Document text:
United States v. Chicago, St. P., M. & O. Ry. Co.
Decision Date | 26 January 1907 |
Docket Number | 3,616-3,625. |
Parties | UNITED STATES v. CHICAGO, ST. P., M. & O. RY. CO. et al. SAME v. GREAT NORTHERN RY. CO. et al. (four cases). SAME v. Wisconsin CENT. RY. CO. et al. SAME v. MINNEAPOLIS & ST. L.R. CO. et al. SAME v. AMES-BROOKS CO. SAME v. DULUTH-SUPERIOR MILLING CO. SAME v. McCAULL-DINSMORE CO. |
Court | U.S. District Court — District of Minnesota |
Charles C. Houpt, Paul A. Ewert, and J. M. Dickey, for the United states.
Thomas Wilson, for defendants Chicago, St. P., M. & O. Ry. Co. and others.
C. A Severance, for defendants Ames-Brooks Co. and others.
Wm. R Begg, for defendants Great Northern Ry. Co. and others.
George R. Seavers, for defendants Minneapolis & St. L. Ry. Co. and others.
Walter D. Corrigan, for defendants Wisconsin Cent. Ry. Co. and others.
The first ground on which the demurrers in these cases are rested is that the indictments do not charge a violation of the statutes in force at the date of the doing of the illegal acts. The particular allegations to which attention is directed are as follows:
'That on the 26th day of December, 1905, the said Spencer Grain Company did deliver * * * one car load of oats * * * consigned to Cargill Commission Company, Duluth, Minnesota, to the said common carrier aforesaid (the defendant railway company), at said city of Minneapolis, for transportation by said common carrier * * * by interstate commerce to said city of Duluth, and the said common carrier did immediately upon and in pursuance of such delivery of said property so transport the same by interstate commerce over its said route, or the line of railway hereinbefore mentioned, running from the said city of Minneapolis to the said city of Duluth, * * * and the said Spencer Grain Company did thereupon pay to the said common carrier, and the said common carrier did receive from said Spencer Grain Company, the freight rates and charges for the transportation of said property set forth in the tariffs and schedules then showing the legal rates and charges established by said common carrier for such services then in force and effect upon its said route, to wit, five cents per each one hundred pounds, * * * and that the said Chicago, St. Paul, Minneapolis & Omaha Railway Company, the said H. M. Pearce, E. B. Ober, and F. C. Gifford, officers and agents of the said Chicago, St. Paul, Minneapolis & Omaha Railway Company as aforesaid, did on the 15th day of February, A.D. 1906, * * * willfully and unlawfully grant and pay to the said Spencer Grain Company, a corporation, as aforesaid, certain rebates of the said freight rates and charges so paid as aforesaid and certain concessions in respect to the said transportation of said property, whereby the said property was by said corporation common carrier transported in said interstate commerce from the said city of Minneapolis to the said city of Duluth * * * at a less compensation and rate than that named therefor in the said tariffs and schedules; that is to say, a rebate, refund, and concession of one-half cent per bushel on each bushel of said oats.'
The contention, if I understand it, is this: That, if the full amount of the legal schedule rate was in form paid and received as a cover or fraudulent device pursuant to a prearrangement or understanding that less than the legal tariff rate should be in fact paid and accepted for the services rendered, it should have been so charged in the indictment. The argument proceeds upon the assumption that the indictment was based upon sections 2, 3, and 6 (particularly section 6), of 'An act to regulate commerce,' approved February 4, 1887 (24 Stat. 379, 380, c. 104 (U.S. Comp. St. 1901, pp. 3155, 3156)), and the acts amendatory thereof prior to the passage of the act of June 29, 1906, commonly known as the 'Hepburn Act' (Act June 29, 1906, c. 3591, 34 Stat. 584). It is sufficient to say, in answer to this, that the indictment is not based upon said sections, but is based upon the first section of the approved February 19, 1903, commonly known as the 'Elkins Act' (which I shall hereafter fully set forth so far as may be necessary in the consideration of this case), and that under said section of the latter act no such allegation is necessary.

Stored rows:
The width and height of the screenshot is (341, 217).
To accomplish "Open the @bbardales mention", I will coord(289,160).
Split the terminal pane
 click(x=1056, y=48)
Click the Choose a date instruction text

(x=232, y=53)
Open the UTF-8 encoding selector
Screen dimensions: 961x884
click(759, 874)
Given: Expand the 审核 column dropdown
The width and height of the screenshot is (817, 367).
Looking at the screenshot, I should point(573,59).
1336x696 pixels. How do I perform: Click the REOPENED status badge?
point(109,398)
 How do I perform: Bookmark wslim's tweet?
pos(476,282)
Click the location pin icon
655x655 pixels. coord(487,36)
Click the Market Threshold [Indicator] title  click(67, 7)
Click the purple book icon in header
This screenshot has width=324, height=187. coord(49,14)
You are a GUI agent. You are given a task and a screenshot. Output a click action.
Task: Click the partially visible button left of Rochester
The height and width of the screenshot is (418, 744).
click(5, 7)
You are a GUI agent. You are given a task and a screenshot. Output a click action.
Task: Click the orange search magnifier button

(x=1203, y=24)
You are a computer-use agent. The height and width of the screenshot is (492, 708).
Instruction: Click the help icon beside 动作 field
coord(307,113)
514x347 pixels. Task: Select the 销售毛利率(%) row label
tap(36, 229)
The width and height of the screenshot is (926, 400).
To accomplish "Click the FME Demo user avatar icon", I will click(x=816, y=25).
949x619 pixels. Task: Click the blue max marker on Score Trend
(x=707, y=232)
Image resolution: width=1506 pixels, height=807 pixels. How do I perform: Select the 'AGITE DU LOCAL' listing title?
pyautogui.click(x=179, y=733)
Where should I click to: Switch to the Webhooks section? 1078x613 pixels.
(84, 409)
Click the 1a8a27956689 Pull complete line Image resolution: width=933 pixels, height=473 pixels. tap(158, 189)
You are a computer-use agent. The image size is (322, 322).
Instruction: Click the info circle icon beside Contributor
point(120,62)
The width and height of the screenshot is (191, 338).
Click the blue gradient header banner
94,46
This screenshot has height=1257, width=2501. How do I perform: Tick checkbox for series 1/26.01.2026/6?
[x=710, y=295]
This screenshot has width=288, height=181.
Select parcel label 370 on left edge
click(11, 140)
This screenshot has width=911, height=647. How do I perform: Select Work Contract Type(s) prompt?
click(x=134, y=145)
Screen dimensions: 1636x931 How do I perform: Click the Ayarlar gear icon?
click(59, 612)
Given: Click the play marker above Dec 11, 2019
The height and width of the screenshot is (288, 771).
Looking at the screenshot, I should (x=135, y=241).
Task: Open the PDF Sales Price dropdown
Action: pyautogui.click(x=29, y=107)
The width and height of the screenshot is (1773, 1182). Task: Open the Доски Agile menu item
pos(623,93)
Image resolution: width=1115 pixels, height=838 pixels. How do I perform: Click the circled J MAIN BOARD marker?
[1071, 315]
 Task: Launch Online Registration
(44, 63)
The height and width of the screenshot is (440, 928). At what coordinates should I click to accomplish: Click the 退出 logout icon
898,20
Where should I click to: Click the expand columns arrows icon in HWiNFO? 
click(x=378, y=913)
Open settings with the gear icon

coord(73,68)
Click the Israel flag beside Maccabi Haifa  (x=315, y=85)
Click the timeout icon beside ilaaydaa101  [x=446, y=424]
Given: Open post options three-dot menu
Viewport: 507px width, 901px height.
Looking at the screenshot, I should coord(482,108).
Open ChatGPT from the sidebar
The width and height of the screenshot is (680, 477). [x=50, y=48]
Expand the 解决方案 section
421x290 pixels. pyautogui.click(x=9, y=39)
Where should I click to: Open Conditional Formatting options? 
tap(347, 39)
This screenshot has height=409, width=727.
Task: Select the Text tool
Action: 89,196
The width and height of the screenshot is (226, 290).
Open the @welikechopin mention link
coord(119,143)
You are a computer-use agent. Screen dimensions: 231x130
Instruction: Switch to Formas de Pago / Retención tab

Directives:
1. Answer these questions from the case text:
(a) Which court decided the case?
(b) On what date did the Spencer Grain Company deliver the car load of oats?
(c) According to the court, on which statute is the indictment based?
2. Please print the part of the case text that begins at the words "Thomas Wilson, for" and stops after the words "Northern Ry. Co. and others.".

List of solutions:
1.
(a) The U.S. District Court for the District of Minnesota.
(b) December 26, 1905.
(c) The first section of the act approved February 19, 1903, commonly known as the "Elkins Act."

2.
Thomas Wilson, for defendants Chicago, St. P., M. & O. Ry. Co. and others.
C. A Severance, for defendants Ames-Brooks Co. and others.
Wm. R Begg, for defendants Great Northern Ry. Co. and others.